Go from the first line below to the one with "This screenshot has width=598, height=504." and print each line exactly.

===== Data for the task

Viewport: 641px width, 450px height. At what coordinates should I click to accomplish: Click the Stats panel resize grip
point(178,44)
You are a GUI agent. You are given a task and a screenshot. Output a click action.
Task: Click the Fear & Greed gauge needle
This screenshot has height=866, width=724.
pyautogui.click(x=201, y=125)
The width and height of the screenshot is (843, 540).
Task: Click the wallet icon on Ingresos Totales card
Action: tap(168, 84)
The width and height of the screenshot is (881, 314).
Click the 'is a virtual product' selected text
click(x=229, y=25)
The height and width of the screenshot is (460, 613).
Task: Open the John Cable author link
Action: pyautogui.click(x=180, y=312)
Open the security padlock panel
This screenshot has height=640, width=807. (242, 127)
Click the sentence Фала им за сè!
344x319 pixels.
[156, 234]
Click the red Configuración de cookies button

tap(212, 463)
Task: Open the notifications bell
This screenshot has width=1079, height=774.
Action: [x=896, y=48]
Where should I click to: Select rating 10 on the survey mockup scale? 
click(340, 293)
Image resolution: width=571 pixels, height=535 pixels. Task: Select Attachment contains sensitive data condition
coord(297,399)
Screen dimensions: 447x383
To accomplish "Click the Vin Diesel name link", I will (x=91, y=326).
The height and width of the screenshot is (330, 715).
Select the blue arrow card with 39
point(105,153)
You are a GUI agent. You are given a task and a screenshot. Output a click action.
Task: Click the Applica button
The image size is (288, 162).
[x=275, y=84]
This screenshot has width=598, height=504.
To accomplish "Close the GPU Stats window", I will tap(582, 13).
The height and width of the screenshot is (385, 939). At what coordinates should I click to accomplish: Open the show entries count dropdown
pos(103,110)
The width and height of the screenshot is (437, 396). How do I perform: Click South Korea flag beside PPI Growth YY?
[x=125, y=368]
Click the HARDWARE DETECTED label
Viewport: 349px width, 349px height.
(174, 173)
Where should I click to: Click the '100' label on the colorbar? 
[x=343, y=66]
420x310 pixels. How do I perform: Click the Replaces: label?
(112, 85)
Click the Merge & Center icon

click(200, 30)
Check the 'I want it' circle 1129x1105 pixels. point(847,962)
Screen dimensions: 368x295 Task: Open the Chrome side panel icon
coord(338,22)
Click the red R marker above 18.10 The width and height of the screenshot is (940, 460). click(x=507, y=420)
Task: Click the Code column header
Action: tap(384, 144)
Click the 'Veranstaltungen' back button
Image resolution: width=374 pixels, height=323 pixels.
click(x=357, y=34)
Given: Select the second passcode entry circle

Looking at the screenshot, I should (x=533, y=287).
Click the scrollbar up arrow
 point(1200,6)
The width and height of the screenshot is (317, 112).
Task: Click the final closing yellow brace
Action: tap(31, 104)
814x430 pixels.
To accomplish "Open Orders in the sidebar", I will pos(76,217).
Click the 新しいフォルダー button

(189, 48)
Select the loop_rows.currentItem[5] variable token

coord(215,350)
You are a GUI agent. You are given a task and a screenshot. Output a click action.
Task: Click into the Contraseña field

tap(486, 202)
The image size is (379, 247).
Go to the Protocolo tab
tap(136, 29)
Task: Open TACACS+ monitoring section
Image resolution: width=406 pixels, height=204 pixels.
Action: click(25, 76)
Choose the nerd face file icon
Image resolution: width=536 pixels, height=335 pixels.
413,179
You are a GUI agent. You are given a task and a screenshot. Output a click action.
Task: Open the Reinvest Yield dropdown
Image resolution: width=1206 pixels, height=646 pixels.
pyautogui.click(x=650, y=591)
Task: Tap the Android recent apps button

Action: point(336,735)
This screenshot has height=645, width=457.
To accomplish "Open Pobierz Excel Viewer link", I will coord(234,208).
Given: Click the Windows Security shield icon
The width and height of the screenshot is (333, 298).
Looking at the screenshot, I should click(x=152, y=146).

==========

> Exercise solution:
Viewport: 641px width, 450px height. At what coordinates should I click to accomplish: Click the Stats panel resize grip
point(178,44)
You are a GUI agent. You are given a task and a screenshot. Output a click action.
Task: Click the Fear & Greed gauge needle
This screenshot has height=866, width=724.
pyautogui.click(x=201, y=125)
The width and height of the screenshot is (843, 540).
Task: Click the wallet icon on Ingresos Totales card
Action: tap(168, 84)
The width and height of the screenshot is (881, 314).
Click the 'is a virtual product' selected text
click(x=229, y=25)
The height and width of the screenshot is (460, 613).
Task: Open the John Cable author link
Action: pyautogui.click(x=180, y=312)
Open the security padlock panel
This screenshot has height=640, width=807. (242, 127)
Click the sentence Фала им за сè!
344x319 pixels.
[156, 234]
Click the red Configuración de cookies button

tap(212, 463)
Task: Open the notifications bell
This screenshot has width=1079, height=774.
Action: [x=896, y=48]
Where should I click to: Select rating 10 on the survey mockup scale? 
click(340, 293)
Image resolution: width=571 pixels, height=535 pixels. Task: Select Attachment contains sensitive data condition
coord(297,399)
Screen dimensions: 447x383
To accomplish "Click the Vin Diesel name link", I will (x=91, y=326).
The height and width of the screenshot is (330, 715).
Select the blue arrow card with 39
point(105,153)
You are a GUI agent. You are given a task and a screenshot. Output a click action.
Task: Click the Applica button
The image size is (288, 162).
[x=275, y=84]
This screenshot has width=598, height=504.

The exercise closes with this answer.